**DESCRIPTION OF THE TASK:**
Reproduce the entries verbatim, starting with the first line and ending with the line that contains "Looking at the", including that line.

PROVIDED DATA Start Marker

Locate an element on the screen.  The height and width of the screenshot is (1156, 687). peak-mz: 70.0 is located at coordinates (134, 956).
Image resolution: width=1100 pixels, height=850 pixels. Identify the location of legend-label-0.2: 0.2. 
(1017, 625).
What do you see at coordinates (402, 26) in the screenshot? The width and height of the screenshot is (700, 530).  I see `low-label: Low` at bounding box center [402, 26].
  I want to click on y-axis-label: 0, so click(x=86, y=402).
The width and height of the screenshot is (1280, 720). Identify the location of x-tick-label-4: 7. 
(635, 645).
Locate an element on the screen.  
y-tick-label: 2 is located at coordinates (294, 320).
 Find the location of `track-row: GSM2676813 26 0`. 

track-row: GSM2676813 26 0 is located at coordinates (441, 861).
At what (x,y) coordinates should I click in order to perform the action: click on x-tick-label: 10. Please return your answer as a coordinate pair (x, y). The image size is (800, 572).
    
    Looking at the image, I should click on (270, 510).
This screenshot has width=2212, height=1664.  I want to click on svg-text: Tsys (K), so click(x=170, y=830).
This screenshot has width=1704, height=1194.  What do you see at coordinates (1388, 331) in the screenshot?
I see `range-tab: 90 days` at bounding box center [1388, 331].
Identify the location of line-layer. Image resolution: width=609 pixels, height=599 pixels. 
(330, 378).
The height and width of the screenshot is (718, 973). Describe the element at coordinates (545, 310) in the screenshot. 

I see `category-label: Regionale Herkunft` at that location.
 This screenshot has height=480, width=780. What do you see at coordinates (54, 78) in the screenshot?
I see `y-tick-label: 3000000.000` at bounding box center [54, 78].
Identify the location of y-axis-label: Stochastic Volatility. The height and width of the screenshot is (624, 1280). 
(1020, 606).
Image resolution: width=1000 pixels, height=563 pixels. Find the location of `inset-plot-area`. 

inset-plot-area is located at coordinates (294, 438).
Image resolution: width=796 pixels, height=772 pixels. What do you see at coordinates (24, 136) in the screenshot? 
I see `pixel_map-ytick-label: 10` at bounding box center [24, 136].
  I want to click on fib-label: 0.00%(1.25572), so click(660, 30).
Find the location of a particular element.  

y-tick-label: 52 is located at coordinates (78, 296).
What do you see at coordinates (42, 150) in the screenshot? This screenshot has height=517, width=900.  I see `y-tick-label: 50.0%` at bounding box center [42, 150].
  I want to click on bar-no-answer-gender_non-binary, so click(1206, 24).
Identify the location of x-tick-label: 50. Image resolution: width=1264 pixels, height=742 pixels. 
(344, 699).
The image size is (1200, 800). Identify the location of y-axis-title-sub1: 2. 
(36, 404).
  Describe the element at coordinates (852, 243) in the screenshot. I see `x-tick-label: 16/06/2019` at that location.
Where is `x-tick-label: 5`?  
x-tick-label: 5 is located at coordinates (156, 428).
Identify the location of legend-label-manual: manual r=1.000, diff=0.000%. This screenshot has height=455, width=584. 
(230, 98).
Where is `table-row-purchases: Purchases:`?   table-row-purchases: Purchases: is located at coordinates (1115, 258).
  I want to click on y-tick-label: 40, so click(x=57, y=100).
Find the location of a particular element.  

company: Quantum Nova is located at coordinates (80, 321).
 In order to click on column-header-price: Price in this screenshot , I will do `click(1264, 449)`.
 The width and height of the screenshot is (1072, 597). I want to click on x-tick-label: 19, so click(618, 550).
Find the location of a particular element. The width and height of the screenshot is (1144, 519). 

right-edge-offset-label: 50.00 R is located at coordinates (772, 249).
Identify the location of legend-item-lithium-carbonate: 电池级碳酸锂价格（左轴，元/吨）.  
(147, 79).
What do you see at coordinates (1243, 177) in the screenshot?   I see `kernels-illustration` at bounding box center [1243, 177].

PROVIDED DATA End Marker

**RESULT BELOW:**
Locate an element on the screen.  The height and width of the screenshot is (1156, 687). peak-mz: 70.0 is located at coordinates (134, 956).
Image resolution: width=1100 pixels, height=850 pixels. Identify the location of legend-label-0.2: 0.2. 
(1017, 625).
What do you see at coordinates (402, 26) in the screenshot? The width and height of the screenshot is (700, 530).  I see `low-label: Low` at bounding box center [402, 26].
  I want to click on y-axis-label: 0, so click(x=86, y=402).
The width and height of the screenshot is (1280, 720). Identify the location of x-tick-label-4: 7. 
(635, 645).
Locate an element on the screen.  
y-tick-label: 2 is located at coordinates (294, 320).
 Find the location of `track-row: GSM2676813 26 0`. 

track-row: GSM2676813 26 0 is located at coordinates (441, 861).
At what (x,y) coordinates should I click in order to perform the action: click on x-tick-label: 10. Please return your answer as a coordinate pair (x, y). The image size is (800, 572).
    
    Looking at the image, I should click on (270, 510).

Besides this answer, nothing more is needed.